8 comments
For me it's been dbt. We were drowning in SQL scripts at my last job—nobody knew what depended on what. Switched to dbt at my current role and suddenly our data team went from firefighting to actually planning. Cut our pipeline debugging time by like 70%. But curious what domain you're in—is this work or personal? Makes a huge difference what actually moves the needle.
For me it's been blocking calendar time for prospecting, not just CRM updates or admin. I went from writing maybe 15-20 personal emails a week to blocking 9-11am every day just for outreach. Zero meetings, no Slack, nothing else.
At my last company I was running maybe $800k in pipeline. Started this habit and hit $2.2m in a quarter. We use Salesforce and I set up a basic filter view that shows me accounts I'm targeting that week—that's it. No fancy automation.
The second thing was asking one specific question in every first call instead of doing the whole discovery dance: "What does a win look like for you 90 days from now?" Cuts through the noise fast. You learn whether they actually want to move or if they're just kicking tires.
I've tried Clay, Apollo, all the enrichment tools. They're fine but they don't matter if you're not picking up the phone or sending the damn emails. Most AEs I know waste time perfecting their tech stack instead of just talking to people.
Honestly the calendar block saved me more than any tool because it forced a real change in behavior. You can't outsource consistency.
Saying no to meetings under 30 minutes — kills half my calendar, actual work happens.
Weekly 1-on-1s where I actually shut up and listen.

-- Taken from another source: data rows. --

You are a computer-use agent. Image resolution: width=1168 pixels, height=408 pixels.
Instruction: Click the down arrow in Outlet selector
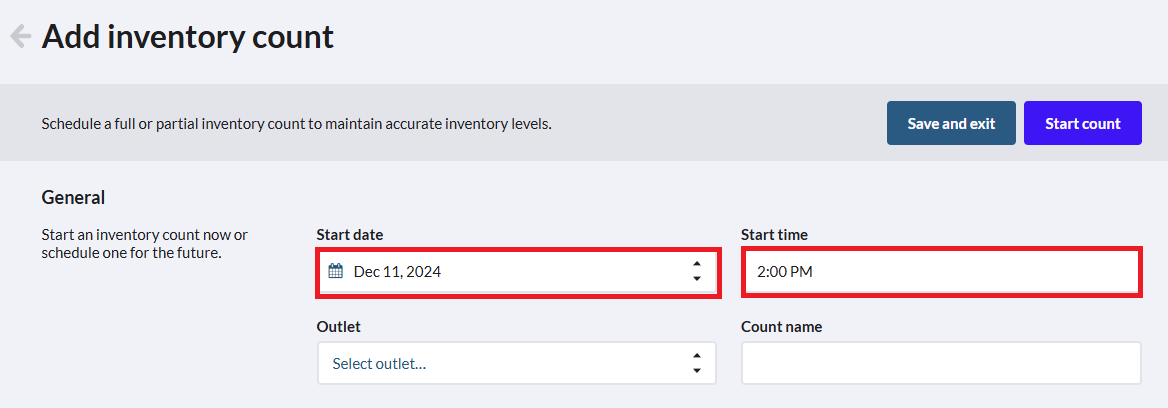tap(696, 371)
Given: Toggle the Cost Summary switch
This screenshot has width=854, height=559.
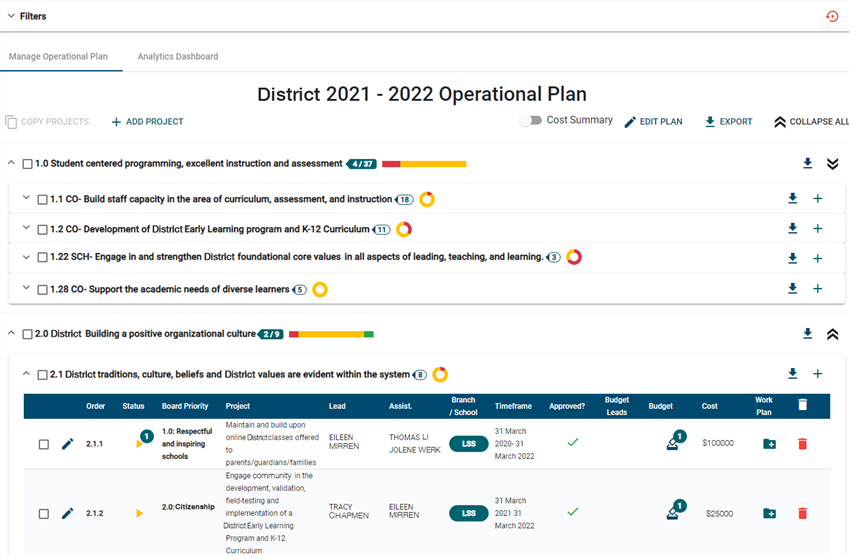Looking at the screenshot, I should tap(530, 121).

Game changer for retention, honestly.
For us it's been enforcing mandatory security architecture reviews before any new system touches production. Sounds tedious, but caught a data pipeline misconfiguration last quarter that would've cost us millions in breach liability. Are you asking because you're looking to implement something similar, or trying to find your own high-leverage thing?

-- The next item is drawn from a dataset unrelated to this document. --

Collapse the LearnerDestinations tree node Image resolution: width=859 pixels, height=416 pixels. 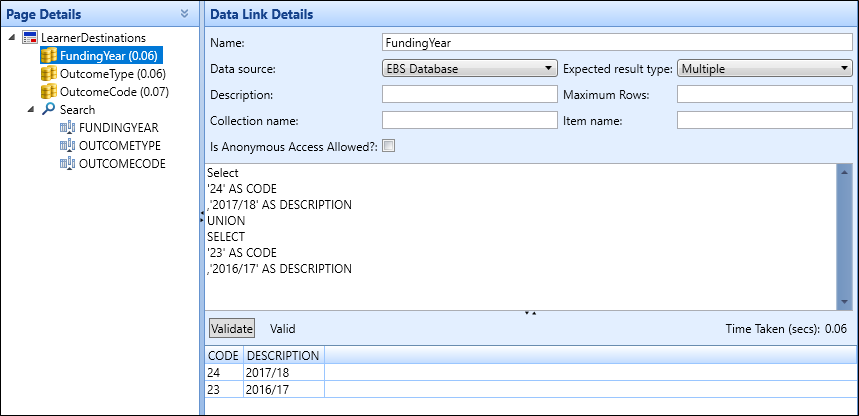[11, 37]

Blocking calendar time for prospecting calls. Sounds basic but we were doing reactive follow-ups all day. Blocked 2-3 hour chunks in the morning, phone off, just dials. Our team's pipeline went up 40% in a quarter just from that discipline.

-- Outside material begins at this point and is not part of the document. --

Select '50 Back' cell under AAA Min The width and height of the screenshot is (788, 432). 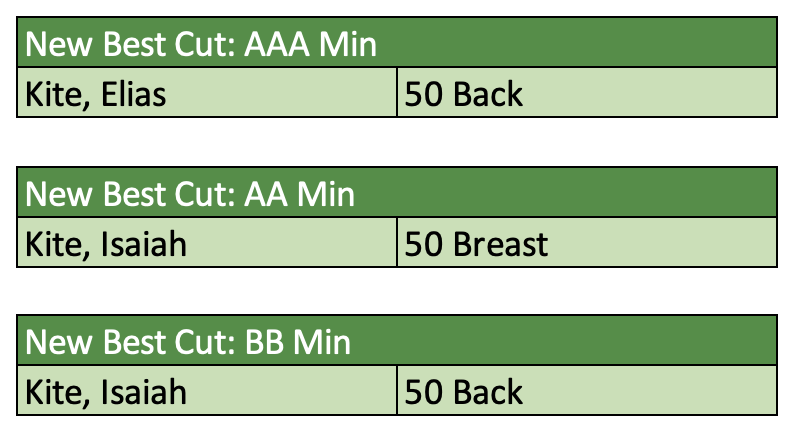pos(587,94)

Saying no to meetings. Sounds stupid but I went from 4 hours/day of calendar hell to maybe 1. Output actually went up.
Hard disagree with the productivity tool worship I see in these threads. I've watched our team blow 200+ hours over 2 years chasing the perfect system — Notion, Obsidian, Roam, back to Notion. Meanwhile the people shipping stuff just use a single Google Doc and Slack.
For me at Stripe, the actual lever was something boring: blocking 2 hours Friday morning for async documentation of what actually happened that week. Not a tool. Just discipline. Writing down decisions, why they failed, what worked. Took me 6 months to stick with it.
That habit alone probably saved us 40+ hours of repeated conversations and prevented 3 projects from going sideways because we actually remembered context from 3 sprints ago.
Same with fitness — everyone wants the perfect app or program. I spent $2k on a Peloton that became a coat rack. Started running 30 minutes every Tuesday and Thursday at 6am instead, no app, no tracking. 2 years in now.
I think the real pattern is constraint beats optionality. When you have infinite tools to pick from, you waste energy choosing. When you have a dumb, fixed system you just execute on it.
Tools matter maybe 20%. The other 80% is just showing up when you said you would.